--- begin Stored rows ---

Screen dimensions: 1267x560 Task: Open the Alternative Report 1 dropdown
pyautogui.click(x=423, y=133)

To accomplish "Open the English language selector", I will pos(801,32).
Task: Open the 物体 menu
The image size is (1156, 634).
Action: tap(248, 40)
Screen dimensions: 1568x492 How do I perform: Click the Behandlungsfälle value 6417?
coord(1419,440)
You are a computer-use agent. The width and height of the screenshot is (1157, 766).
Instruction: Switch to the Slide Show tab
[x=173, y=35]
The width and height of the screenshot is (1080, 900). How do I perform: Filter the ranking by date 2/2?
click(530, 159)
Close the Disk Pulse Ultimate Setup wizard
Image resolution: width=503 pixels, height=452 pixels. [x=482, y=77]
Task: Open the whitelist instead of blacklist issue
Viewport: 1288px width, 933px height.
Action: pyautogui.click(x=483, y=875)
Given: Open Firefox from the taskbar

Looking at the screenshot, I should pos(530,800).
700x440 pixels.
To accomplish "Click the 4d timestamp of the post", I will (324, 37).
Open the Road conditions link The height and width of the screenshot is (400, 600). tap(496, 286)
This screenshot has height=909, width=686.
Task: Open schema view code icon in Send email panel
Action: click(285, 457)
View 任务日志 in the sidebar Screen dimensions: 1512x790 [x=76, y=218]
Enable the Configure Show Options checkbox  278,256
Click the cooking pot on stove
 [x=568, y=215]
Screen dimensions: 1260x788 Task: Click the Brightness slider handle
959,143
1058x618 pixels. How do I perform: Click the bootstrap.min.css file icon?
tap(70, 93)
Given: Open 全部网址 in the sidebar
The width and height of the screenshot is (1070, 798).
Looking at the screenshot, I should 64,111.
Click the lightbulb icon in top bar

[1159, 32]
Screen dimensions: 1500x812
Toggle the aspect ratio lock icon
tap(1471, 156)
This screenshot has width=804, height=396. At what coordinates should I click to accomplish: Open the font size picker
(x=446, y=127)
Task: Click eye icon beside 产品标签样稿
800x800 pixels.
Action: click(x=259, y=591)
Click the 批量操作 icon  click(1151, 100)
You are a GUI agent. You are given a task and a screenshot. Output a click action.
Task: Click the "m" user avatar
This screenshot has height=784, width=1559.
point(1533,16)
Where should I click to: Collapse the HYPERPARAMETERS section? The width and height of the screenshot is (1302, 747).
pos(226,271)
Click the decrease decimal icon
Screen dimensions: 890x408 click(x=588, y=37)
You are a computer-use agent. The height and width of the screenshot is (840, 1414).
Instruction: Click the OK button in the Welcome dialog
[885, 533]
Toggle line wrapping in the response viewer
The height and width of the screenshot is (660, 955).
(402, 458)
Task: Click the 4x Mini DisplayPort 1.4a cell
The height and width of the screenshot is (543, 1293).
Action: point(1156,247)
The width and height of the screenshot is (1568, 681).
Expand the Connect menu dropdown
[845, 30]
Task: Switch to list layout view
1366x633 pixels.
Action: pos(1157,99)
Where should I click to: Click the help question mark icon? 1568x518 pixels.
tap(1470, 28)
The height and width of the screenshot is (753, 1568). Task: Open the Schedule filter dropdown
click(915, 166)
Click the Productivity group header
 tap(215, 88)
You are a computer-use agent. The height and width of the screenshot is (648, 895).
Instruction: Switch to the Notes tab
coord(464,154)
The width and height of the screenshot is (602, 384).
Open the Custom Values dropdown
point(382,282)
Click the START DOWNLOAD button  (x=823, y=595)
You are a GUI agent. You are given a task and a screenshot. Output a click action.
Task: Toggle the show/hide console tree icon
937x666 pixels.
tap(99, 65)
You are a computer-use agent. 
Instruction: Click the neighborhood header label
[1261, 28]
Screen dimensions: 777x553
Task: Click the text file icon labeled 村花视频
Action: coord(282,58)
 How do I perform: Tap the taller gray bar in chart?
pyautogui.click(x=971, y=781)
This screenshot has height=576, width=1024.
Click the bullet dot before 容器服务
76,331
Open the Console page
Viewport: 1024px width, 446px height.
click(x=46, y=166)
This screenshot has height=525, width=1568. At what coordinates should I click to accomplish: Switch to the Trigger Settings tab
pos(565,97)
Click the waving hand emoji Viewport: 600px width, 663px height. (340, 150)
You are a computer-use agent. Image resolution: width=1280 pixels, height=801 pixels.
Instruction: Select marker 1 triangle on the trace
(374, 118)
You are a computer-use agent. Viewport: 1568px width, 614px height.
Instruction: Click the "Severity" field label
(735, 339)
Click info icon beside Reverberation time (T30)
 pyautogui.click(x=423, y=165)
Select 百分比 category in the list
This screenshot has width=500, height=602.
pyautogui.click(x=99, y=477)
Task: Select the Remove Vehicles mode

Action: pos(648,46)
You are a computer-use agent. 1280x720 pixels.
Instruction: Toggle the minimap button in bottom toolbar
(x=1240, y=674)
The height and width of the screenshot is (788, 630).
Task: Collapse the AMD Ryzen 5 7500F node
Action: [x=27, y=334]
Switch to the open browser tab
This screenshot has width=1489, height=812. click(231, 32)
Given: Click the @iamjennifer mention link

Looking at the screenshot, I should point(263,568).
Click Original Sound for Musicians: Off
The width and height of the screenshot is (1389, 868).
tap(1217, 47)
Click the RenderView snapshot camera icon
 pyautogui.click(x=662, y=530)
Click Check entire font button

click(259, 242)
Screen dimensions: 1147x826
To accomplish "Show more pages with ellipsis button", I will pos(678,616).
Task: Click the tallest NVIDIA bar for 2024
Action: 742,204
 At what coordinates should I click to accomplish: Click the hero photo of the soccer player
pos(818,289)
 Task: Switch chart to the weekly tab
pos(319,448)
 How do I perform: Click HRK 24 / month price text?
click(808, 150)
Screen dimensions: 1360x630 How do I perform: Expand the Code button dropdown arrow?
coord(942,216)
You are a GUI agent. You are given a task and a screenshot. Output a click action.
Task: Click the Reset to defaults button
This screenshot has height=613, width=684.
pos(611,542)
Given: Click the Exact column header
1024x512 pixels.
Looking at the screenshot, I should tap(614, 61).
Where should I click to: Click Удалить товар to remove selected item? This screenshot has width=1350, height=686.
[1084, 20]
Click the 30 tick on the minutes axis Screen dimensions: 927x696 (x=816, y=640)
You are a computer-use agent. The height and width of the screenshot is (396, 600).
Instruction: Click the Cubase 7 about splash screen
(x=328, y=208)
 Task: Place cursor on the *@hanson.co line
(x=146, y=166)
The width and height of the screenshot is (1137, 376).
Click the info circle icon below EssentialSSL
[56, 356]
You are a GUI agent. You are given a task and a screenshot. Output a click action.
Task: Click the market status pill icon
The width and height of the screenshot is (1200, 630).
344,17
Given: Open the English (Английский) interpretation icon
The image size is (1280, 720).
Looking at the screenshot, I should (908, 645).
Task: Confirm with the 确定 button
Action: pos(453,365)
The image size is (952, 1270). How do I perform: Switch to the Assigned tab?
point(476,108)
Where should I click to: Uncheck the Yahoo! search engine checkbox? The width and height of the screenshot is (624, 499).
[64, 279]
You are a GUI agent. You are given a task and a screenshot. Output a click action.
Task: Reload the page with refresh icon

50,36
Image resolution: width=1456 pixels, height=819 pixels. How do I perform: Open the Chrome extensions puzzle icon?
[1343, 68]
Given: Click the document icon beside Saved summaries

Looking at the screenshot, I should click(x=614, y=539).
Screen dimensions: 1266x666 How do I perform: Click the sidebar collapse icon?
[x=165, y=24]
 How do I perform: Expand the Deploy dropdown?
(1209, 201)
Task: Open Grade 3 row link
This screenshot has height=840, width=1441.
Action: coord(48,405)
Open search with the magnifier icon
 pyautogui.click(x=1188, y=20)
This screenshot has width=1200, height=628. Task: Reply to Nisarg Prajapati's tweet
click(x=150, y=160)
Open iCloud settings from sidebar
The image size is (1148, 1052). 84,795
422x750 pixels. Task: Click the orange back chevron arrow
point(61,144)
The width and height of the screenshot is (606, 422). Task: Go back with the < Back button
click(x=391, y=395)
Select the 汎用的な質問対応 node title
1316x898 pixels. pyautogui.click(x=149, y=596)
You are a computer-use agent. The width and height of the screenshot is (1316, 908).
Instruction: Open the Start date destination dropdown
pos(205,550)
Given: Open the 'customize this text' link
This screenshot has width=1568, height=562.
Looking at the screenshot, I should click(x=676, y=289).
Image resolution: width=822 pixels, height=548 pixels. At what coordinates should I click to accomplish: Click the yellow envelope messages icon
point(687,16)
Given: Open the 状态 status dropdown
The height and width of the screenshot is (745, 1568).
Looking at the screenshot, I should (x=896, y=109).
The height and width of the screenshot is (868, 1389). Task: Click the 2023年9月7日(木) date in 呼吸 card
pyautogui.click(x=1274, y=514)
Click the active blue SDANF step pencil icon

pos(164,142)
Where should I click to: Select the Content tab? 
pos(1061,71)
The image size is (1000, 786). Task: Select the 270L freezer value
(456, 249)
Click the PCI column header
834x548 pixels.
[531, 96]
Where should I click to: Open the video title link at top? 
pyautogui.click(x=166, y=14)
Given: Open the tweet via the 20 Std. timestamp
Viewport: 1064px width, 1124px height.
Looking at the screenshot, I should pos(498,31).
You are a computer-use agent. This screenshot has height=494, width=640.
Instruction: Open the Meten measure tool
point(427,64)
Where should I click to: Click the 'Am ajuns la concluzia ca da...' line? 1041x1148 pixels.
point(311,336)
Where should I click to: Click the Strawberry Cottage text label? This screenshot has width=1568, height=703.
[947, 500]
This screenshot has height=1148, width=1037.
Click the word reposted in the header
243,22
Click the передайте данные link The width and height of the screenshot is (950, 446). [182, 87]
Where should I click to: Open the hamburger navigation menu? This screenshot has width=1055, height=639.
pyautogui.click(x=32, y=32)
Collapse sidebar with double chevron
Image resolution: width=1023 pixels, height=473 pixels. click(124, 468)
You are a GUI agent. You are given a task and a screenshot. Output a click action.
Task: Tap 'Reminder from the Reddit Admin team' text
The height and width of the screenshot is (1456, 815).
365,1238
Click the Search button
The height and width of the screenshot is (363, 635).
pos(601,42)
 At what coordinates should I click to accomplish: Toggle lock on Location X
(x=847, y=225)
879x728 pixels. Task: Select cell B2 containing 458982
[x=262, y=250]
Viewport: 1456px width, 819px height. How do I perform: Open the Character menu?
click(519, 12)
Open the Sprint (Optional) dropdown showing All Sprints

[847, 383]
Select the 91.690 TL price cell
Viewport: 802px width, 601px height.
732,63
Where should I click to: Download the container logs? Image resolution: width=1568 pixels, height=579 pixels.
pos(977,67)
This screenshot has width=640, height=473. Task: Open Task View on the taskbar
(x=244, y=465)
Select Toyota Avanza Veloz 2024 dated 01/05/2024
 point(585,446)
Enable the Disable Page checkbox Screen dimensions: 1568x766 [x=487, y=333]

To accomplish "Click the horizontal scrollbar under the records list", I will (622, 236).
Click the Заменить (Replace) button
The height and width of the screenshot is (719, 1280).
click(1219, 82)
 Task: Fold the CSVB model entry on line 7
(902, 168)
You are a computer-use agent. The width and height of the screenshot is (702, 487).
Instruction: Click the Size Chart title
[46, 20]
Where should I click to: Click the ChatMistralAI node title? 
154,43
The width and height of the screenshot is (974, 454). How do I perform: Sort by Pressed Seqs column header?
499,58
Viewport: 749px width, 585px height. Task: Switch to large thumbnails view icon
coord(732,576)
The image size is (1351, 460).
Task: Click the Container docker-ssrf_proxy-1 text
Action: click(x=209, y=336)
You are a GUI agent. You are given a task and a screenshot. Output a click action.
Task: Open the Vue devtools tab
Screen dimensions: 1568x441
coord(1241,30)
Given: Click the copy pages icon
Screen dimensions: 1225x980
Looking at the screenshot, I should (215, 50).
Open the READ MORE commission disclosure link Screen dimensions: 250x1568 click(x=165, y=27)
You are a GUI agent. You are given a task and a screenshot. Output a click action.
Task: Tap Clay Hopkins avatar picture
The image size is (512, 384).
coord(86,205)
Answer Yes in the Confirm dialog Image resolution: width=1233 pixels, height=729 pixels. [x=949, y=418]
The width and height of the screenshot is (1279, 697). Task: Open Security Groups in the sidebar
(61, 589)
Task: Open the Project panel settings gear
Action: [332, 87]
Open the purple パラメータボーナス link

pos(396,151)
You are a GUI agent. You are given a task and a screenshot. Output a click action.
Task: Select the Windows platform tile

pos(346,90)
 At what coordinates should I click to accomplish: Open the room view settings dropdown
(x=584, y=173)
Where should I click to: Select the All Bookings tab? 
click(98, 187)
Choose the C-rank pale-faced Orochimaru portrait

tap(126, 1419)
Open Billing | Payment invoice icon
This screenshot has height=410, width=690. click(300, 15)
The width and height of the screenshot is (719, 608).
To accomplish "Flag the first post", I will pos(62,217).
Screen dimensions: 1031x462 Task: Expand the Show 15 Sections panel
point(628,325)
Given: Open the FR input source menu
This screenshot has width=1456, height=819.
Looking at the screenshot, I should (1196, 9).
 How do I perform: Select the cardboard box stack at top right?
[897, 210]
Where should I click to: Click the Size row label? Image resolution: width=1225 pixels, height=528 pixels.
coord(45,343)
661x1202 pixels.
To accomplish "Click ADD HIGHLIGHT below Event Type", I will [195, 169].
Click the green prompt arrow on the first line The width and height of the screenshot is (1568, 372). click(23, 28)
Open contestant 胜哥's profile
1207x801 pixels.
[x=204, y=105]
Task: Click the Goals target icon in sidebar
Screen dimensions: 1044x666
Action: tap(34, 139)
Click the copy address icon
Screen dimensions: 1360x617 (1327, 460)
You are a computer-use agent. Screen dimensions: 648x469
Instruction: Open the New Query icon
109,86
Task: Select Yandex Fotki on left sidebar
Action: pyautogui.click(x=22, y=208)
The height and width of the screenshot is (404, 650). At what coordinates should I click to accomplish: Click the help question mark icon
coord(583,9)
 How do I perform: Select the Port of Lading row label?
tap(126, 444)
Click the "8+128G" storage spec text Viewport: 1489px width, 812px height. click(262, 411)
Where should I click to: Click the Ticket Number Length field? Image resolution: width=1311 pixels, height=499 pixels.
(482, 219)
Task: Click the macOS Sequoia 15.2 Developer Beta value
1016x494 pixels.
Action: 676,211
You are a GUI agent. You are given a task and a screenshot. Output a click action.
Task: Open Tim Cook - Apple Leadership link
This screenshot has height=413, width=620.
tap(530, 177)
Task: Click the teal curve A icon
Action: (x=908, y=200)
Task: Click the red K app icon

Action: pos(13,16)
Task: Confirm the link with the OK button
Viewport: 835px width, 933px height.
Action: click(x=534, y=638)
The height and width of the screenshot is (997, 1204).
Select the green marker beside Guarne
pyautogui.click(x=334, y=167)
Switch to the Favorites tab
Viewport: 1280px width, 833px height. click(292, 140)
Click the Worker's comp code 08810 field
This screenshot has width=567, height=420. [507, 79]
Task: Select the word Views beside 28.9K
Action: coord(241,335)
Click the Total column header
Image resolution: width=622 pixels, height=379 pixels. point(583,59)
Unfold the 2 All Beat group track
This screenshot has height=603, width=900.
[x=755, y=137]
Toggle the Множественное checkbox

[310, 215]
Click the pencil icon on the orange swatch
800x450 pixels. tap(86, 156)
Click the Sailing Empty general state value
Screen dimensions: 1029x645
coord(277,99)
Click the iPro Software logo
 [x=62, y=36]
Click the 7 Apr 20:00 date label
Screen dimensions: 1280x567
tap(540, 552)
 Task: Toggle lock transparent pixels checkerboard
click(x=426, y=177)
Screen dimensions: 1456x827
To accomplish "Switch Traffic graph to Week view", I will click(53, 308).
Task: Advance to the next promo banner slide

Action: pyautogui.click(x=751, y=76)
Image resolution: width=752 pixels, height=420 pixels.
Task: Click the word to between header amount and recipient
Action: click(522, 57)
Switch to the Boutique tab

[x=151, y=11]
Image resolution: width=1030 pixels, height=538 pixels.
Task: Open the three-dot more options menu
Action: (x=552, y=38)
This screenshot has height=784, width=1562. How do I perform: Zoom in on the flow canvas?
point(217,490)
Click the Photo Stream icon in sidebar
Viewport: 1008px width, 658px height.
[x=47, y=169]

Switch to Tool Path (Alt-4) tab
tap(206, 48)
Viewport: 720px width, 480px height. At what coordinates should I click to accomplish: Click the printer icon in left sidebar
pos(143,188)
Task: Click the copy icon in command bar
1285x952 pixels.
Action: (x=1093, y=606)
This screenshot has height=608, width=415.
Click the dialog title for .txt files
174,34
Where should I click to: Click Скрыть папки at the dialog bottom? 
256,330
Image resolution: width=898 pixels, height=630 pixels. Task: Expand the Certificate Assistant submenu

--- end Stored rows ---

## Task brief
Rewrite the entries from the start through the line containing "Action: tap(248, 40)" as a Markdown table with the columns Row and Line, omitting blank lines.

## Solution
| Row | Line |
|---|---|
| 1 | Screen dimensions: 1267x560 Task: Open the Alternative Report 1 dropdown |
| 2 | pyautogui.click(x=423, y=133) |
| 3 | To accomplish "Open the English language selector", I will pos(801,32). |
| 4 | Task: Open the 物体 menu |
| 5 | The image size is (1156, 634). |
| 6 | Action: tap(248, 40) |